◆ EXERCISE INSTRUCTIONS ◆
Reproduce every line of the material below, unchanged.

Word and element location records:
>>>>>

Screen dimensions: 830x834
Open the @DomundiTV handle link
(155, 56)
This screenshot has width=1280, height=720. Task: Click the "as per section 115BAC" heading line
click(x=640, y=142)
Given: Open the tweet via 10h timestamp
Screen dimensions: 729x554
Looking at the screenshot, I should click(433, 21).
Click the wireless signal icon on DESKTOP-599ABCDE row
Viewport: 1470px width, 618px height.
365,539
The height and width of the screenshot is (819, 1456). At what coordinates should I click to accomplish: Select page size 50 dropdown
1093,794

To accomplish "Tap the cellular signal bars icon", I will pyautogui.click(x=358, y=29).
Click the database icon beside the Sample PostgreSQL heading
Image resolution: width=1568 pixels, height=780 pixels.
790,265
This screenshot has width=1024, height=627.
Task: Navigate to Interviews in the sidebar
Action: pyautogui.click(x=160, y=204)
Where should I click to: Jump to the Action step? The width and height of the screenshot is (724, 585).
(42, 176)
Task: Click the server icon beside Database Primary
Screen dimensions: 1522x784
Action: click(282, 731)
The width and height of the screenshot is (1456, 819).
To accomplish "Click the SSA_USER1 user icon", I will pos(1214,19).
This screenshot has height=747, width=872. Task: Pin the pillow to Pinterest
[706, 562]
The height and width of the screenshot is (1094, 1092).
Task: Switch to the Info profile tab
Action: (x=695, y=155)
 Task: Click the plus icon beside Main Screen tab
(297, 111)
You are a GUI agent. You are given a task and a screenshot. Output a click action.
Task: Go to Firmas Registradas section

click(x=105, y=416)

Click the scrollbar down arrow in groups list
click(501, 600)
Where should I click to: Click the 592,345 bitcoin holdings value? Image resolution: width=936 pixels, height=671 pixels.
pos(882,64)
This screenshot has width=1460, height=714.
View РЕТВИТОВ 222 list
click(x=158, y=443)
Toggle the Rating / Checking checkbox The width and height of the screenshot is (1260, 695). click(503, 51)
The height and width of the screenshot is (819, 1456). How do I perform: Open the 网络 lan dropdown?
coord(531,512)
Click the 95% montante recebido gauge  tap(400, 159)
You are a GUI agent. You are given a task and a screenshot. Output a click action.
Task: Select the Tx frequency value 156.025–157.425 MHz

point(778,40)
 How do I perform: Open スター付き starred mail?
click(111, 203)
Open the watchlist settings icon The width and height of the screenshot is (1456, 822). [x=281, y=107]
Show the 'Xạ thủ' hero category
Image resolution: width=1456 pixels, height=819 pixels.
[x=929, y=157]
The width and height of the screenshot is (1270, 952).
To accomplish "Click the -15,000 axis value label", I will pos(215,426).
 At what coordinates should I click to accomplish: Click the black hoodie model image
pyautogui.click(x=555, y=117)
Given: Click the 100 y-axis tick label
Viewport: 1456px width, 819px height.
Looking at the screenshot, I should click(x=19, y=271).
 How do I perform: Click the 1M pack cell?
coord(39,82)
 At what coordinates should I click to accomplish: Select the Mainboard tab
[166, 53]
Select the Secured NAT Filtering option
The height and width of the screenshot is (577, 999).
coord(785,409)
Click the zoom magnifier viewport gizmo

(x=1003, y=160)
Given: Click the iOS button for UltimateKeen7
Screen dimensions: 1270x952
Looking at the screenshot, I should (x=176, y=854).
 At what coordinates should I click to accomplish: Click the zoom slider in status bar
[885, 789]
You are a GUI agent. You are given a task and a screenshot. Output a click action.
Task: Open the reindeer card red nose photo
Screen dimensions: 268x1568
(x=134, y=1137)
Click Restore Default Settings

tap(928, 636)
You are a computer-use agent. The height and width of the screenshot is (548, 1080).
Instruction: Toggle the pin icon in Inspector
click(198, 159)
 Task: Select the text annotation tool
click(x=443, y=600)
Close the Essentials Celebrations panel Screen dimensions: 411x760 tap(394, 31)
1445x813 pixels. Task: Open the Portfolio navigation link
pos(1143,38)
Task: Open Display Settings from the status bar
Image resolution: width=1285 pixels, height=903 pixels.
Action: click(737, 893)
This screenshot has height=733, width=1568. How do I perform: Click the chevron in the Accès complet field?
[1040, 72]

<<<<<

◆ FINAL RESULT ◆
Screen dimensions: 830x834
Open the @DomundiTV handle link
(155, 56)
This screenshot has width=1280, height=720. Task: Click the "as per section 115BAC" heading line
click(x=640, y=142)
Given: Open the tweet via 10h timestamp
Screen dimensions: 729x554
Looking at the screenshot, I should click(433, 21).
Click the wireless signal icon on DESKTOP-599ABCDE row
Viewport: 1470px width, 618px height.
365,539
The height and width of the screenshot is (819, 1456). At what coordinates should I click to accomplish: Select page size 50 dropdown
1093,794

To accomplish "Tap the cellular signal bars icon", I will pyautogui.click(x=358, y=29).
Click the database icon beside the Sample PostgreSQL heading
Image resolution: width=1568 pixels, height=780 pixels.
790,265
This screenshot has width=1024, height=627.
Task: Navigate to Interviews in the sidebar
Action: pyautogui.click(x=160, y=204)
Where should I click to: Jump to the Action step? The width and height of the screenshot is (724, 585).
(42, 176)
Task: Click the server icon beside Database Primary
Screen dimensions: 1522x784
Action: click(282, 731)
The width and height of the screenshot is (1456, 819).
To accomplish "Click the SSA_USER1 user icon", I will pos(1214,19).
This screenshot has height=747, width=872. Task: Pin the pillow to Pinterest
[706, 562]
The height and width of the screenshot is (1094, 1092).
Task: Switch to the Info profile tab
Action: (x=695, y=155)
 Task: Click the plus icon beside Main Screen tab
(297, 111)
You are a GUI agent. You are given a task and a screenshot. Output a click action.
Task: Go to Firmas Registradas section

click(x=105, y=416)

Click the scrollbar down arrow in groups list
click(501, 600)
Where should I click to: Click the 592,345 bitcoin holdings value? Image resolution: width=936 pixels, height=671 pixels.
pos(882,64)
This screenshot has width=1460, height=714.
View РЕТВИТОВ 222 list
click(x=158, y=443)
Toggle the Rating / Checking checkbox The width and height of the screenshot is (1260, 695). click(503, 51)
The height and width of the screenshot is (819, 1456). How do I perform: Open the 网络 lan dropdown?
coord(531,512)
Click the 95% montante recebido gauge  tap(400, 159)
You are a GUI agent. You are given a task and a screenshot. Output a click action.
Task: Select the Tx frequency value 156.025–157.425 MHz

point(778,40)
 How do I perform: Open スター付き starred mail?
click(111, 203)
Open the watchlist settings icon The width and height of the screenshot is (1456, 822). [x=281, y=107]
Show the 'Xạ thủ' hero category
Image resolution: width=1456 pixels, height=819 pixels.
[x=929, y=157]
The width and height of the screenshot is (1270, 952).
To accomplish "Click the -15,000 axis value label", I will pos(215,426).
 At what coordinates should I click to accomplish: Click the black hoodie model image
pyautogui.click(x=555, y=117)
Given: Click the 100 y-axis tick label
Viewport: 1456px width, 819px height.
Looking at the screenshot, I should click(x=19, y=271).
 How do I perform: Click the 1M pack cell?
coord(39,82)
 At what coordinates should I click to accomplish: Select the Mainboard tab
[166, 53]
Select the Secured NAT Filtering option
The height and width of the screenshot is (577, 999).
coord(785,409)
Click the zoom magnifier viewport gizmo

(x=1003, y=160)
Given: Click the iOS button for UltimateKeen7
Screen dimensions: 1270x952
Looking at the screenshot, I should (x=176, y=854).
 At what coordinates should I click to accomplish: Click the zoom slider in status bar
[885, 789]
You are a GUI agent. You are given a task and a screenshot. Output a click action.
Task: Open the reindeer card red nose photo
Screen dimensions: 268x1568
(x=134, y=1137)
Click Restore Default Settings

tap(928, 636)
You are a computer-use agent. The height and width of the screenshot is (548, 1080).
Instruction: Toggle the pin icon in Inspector
click(198, 159)
 Task: Select the text annotation tool
click(x=443, y=600)
Close the Essentials Celebrations panel Screen dimensions: 411x760 tap(394, 31)
1445x813 pixels. Task: Open the Portfolio navigation link
pos(1143,38)
Task: Open Display Settings from the status bar
Image resolution: width=1285 pixels, height=903 pixels.
Action: click(737, 893)
This screenshot has height=733, width=1568. How do I perform: Click the chevron in the Accès complet field?
[1040, 72]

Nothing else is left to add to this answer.